■ **Entries supplied**

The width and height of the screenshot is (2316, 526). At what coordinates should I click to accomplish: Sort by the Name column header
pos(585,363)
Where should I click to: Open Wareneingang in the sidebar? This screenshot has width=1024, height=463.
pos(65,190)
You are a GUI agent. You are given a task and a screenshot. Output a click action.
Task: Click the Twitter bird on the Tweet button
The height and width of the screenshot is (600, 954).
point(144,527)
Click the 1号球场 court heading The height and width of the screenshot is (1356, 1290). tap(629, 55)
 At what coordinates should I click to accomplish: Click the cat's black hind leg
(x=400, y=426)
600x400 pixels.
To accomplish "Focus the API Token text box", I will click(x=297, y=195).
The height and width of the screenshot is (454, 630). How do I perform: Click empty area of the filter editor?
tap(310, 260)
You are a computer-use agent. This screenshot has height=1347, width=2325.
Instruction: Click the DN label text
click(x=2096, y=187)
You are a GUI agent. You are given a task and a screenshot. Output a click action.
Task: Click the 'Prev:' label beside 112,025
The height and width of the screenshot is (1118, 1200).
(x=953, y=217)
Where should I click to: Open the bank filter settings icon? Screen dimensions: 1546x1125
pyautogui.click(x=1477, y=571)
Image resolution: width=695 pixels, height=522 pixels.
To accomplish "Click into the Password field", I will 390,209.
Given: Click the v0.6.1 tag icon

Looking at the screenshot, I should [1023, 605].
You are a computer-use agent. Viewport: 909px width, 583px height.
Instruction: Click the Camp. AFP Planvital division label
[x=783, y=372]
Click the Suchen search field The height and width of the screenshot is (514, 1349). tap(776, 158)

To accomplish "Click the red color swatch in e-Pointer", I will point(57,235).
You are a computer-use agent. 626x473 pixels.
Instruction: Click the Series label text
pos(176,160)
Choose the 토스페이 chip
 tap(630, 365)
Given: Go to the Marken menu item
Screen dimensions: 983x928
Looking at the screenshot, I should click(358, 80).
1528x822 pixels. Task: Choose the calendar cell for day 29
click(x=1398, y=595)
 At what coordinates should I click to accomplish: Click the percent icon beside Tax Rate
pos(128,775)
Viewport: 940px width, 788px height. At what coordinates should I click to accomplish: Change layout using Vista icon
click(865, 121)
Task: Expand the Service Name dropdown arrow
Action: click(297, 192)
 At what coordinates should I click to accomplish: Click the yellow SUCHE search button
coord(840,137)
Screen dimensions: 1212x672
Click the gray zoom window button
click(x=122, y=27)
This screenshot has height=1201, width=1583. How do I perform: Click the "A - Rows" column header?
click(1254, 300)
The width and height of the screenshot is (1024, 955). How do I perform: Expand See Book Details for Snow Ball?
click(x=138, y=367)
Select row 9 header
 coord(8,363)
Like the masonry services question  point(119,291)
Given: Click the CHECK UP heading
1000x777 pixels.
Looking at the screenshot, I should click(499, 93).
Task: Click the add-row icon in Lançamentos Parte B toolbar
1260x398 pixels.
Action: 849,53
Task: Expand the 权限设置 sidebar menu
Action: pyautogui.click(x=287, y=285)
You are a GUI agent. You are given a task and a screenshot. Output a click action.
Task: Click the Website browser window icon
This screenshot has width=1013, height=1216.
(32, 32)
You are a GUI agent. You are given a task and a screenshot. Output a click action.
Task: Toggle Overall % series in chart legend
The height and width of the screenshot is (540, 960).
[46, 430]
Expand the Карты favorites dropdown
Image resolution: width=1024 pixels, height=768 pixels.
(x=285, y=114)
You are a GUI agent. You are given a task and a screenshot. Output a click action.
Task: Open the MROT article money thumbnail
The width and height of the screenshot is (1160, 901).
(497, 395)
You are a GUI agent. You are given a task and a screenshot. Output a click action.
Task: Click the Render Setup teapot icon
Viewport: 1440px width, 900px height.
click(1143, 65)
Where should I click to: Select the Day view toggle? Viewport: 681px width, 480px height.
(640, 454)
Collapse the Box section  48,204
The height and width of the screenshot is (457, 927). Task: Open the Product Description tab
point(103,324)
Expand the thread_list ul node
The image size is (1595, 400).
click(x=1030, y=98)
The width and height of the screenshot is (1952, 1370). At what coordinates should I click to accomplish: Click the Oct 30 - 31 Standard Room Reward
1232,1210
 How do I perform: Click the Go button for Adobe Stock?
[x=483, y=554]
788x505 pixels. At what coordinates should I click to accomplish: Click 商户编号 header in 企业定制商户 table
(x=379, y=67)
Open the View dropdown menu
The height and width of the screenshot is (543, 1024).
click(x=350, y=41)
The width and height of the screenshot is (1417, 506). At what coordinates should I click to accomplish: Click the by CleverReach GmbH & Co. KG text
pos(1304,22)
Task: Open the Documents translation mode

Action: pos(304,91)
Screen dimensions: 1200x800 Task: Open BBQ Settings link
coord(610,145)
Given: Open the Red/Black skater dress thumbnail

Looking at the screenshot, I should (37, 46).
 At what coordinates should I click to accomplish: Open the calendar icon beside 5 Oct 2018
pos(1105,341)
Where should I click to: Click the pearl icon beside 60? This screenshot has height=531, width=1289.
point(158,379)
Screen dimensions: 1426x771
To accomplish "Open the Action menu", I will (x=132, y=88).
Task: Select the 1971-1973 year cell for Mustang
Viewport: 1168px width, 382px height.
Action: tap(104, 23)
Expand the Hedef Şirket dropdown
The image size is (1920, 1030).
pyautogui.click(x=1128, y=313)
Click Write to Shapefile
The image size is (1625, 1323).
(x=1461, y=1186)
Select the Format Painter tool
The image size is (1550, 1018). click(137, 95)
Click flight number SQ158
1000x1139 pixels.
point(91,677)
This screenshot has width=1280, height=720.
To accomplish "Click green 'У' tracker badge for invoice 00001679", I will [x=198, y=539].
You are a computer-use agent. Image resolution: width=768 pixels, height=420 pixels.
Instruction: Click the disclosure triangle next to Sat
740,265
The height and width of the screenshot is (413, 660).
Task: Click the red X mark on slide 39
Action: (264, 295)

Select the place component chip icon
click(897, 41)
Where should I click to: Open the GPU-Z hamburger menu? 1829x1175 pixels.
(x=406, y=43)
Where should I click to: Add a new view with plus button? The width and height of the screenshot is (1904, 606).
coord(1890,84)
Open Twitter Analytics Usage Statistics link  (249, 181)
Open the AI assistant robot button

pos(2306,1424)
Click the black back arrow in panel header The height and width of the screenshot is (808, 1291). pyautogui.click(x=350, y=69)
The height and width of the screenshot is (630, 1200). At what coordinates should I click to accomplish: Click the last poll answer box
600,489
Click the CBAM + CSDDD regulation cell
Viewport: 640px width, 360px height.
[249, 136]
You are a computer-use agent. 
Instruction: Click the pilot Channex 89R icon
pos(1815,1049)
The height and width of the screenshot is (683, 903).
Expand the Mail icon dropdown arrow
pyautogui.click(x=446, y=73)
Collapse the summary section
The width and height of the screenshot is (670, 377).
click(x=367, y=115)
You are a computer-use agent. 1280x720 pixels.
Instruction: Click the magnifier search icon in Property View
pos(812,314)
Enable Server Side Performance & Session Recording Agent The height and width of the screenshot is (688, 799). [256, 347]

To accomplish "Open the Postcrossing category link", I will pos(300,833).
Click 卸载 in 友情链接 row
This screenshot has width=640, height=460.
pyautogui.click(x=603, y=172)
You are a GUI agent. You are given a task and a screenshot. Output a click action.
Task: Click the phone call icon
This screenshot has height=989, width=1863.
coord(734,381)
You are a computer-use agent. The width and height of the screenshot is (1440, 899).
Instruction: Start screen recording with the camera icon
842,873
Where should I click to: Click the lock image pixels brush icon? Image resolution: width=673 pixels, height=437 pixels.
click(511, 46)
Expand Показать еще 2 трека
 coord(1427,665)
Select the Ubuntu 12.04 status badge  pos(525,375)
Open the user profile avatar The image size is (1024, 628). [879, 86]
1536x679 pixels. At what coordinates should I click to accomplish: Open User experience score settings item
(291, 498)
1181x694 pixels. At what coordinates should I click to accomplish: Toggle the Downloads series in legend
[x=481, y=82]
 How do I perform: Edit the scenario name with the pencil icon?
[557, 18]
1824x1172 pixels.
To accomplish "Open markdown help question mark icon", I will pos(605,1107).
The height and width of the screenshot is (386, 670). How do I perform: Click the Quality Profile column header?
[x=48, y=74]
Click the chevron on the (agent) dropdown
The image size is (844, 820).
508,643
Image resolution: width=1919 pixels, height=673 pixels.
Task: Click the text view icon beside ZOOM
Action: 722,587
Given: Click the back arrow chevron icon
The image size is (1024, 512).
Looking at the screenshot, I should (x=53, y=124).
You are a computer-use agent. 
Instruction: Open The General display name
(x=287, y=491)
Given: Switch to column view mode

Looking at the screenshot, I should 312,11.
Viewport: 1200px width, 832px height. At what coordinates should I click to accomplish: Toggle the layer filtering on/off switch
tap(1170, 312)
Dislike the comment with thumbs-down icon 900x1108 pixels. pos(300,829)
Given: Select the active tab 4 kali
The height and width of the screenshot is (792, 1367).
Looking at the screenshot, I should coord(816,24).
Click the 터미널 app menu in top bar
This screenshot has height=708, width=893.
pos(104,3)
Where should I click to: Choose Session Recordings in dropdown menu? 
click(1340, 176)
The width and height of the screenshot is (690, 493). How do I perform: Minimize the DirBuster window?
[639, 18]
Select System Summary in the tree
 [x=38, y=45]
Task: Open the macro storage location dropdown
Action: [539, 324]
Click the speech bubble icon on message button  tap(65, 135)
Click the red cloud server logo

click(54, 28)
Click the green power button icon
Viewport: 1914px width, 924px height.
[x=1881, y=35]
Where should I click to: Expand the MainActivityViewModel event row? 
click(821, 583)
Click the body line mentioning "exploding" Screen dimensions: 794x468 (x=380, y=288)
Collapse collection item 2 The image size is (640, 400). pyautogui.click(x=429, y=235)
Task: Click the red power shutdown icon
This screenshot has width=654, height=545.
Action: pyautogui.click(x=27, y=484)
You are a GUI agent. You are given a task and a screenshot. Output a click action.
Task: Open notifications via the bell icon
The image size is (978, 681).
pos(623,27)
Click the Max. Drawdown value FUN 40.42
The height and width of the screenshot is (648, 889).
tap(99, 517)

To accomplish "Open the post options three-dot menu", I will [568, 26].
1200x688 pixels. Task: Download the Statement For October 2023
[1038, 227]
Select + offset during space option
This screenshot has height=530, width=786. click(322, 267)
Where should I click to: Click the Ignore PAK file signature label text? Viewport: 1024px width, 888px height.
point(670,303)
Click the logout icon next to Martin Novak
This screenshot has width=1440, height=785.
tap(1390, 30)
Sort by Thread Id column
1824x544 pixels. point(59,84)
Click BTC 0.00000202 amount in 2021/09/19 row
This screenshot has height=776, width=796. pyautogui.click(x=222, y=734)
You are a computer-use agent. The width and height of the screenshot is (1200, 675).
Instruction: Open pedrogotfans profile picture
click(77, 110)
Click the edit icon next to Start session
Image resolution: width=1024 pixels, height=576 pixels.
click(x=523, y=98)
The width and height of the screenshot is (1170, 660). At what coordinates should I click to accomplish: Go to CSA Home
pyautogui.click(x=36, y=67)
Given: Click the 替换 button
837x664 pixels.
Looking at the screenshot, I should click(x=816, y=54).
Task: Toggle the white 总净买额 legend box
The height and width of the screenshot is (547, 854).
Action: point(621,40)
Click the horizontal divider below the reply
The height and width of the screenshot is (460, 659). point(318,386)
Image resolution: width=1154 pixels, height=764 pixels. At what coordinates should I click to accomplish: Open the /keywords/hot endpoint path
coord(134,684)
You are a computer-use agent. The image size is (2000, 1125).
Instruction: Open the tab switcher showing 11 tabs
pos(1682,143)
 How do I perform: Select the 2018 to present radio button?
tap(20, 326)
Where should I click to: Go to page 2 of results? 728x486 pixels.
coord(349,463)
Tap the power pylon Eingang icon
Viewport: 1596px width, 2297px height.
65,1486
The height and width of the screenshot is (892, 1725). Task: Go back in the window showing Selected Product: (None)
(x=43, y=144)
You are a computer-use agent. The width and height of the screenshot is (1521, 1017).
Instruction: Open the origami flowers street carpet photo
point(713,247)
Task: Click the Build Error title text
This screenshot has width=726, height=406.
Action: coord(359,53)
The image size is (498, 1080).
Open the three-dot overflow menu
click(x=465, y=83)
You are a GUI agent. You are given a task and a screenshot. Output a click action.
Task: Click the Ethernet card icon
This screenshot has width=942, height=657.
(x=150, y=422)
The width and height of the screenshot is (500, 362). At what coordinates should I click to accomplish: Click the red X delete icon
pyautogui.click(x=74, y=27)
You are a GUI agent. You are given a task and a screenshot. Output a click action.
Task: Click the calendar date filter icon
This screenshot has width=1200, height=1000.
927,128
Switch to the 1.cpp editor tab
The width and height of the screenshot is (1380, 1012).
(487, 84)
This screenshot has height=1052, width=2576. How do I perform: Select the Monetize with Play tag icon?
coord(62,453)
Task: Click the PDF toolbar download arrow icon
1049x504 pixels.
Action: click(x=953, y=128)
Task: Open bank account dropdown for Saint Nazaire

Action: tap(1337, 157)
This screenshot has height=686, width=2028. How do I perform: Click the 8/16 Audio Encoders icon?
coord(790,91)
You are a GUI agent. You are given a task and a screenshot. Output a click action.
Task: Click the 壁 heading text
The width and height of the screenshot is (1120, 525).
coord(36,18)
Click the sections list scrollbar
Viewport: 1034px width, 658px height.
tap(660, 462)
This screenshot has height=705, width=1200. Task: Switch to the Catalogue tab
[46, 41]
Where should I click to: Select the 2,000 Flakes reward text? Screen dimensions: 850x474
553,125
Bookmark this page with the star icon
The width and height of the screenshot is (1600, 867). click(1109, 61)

■ **Exercise prompt**
Copy each line in the listing where "Twitter" appears.

■ **Result below**
Task: Click the Twitter bird on the Tweet button
Open Twitter Analytics Usage Statistics link  (249, 181)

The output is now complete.